══ Vorliegender Text
Die Zulassungsstelle des TPVA teilte weiterhin mit, dass für den Polizeibereich seit dem 1. Januar 2002 insgesamt 1884 Verkehrsverstöße bei der Nutzung von Wechsel- und Tarnkennzeichen begangen worden sind. Etwa zwei Drittel dieser Verfahren wurden wegen berechtigter Inanspruchnahme von Sonder- und Wegerecht nach §§ 35 und 38 durch die Verfolgungsbehörden eingestellt.

Das TPVA als für die Polizei zuständige verwaltende Zulassungsstelle gibt sich gegenüber allen anfragenden Verwaltungsbehörden als Halter zu erkennen. Alle anhängigen Verkehrsverstöße werden von ihm unverzüglich verfolgt und einer abschließenden Bearbeitung zugeführt.
════
Ziel der Aufgabe => Schreibe den Abschnitt des Textes über die Polizeikennzeichen von „Die Zulassungsstelle des“ bis „abschließenden Bearbeitung zugeführt.“ erneut ab. Ersetze dabei „Zulassungsstelle“ durch „Meldestelle“.
══ Gespeicherte Auflistung
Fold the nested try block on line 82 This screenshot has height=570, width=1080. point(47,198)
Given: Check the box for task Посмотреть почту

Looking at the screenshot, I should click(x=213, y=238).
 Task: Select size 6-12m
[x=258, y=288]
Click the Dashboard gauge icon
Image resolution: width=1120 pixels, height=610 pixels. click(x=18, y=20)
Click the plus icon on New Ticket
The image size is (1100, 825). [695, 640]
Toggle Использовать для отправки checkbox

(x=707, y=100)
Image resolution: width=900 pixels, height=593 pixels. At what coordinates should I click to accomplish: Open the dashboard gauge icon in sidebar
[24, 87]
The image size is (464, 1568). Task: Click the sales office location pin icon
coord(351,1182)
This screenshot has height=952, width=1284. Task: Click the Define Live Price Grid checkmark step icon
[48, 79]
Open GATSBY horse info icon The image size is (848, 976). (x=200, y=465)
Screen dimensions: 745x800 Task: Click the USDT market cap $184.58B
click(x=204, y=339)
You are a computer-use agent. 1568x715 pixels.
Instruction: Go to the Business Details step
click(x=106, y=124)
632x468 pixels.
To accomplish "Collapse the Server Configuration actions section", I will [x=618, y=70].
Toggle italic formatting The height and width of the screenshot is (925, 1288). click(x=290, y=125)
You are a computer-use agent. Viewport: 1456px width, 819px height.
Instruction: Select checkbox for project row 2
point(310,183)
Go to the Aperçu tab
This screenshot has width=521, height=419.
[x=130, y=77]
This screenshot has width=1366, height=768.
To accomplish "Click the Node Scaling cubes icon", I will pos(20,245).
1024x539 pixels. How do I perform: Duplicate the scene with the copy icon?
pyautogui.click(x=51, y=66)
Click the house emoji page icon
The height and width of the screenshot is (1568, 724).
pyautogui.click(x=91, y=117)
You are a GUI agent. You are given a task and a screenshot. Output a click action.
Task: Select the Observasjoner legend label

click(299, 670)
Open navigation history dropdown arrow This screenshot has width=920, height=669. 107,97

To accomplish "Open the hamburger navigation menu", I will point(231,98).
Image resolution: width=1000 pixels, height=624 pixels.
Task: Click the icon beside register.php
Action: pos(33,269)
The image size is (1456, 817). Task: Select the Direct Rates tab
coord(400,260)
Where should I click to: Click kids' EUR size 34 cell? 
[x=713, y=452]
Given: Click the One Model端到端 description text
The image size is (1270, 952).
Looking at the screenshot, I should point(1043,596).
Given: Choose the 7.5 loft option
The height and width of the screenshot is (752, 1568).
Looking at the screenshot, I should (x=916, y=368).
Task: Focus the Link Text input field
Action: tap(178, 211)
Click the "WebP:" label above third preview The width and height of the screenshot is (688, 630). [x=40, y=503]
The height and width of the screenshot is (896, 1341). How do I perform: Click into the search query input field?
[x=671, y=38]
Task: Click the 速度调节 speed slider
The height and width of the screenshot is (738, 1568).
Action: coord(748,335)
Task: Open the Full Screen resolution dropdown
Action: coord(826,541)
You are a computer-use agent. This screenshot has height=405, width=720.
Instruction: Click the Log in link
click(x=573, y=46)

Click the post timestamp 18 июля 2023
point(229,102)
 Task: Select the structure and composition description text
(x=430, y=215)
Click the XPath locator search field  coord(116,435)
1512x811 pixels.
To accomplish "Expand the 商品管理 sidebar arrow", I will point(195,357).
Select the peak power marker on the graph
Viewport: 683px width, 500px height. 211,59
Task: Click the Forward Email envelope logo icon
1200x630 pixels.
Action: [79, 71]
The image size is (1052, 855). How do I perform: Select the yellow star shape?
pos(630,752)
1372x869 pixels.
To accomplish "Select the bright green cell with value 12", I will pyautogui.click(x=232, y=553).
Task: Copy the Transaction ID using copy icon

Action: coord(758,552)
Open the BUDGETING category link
════
Musterlösung =>
Die Meldestelle des TPVA teilte weiterhin mit, dass für den Polizeibereich seit dem 1. Januar 2002 insgesamt 1884 Verkehrsverstöße bei der Nutzung von Wechsel- und Tarnkennzeichen begangen worden sind. Etwa zwei Drittel dieser Verfahren wurden wegen berechtigter Inanspruchnahme von Sonder- und Wegerecht nach §§ 35 und 38 durch die Verfolgungsbehörden eingestellt.

Das TPVA als für die Polizei zuständige verwaltende Meldestelle gibt sich gegenüber allen anfragenden Verwaltungsbehörden als Halter zu erkennen. Alle anhängigen Verkehrsverstöße werden von ihm unverzüglich verfolgt und einer abschließenden Bearbeitung zugeführt.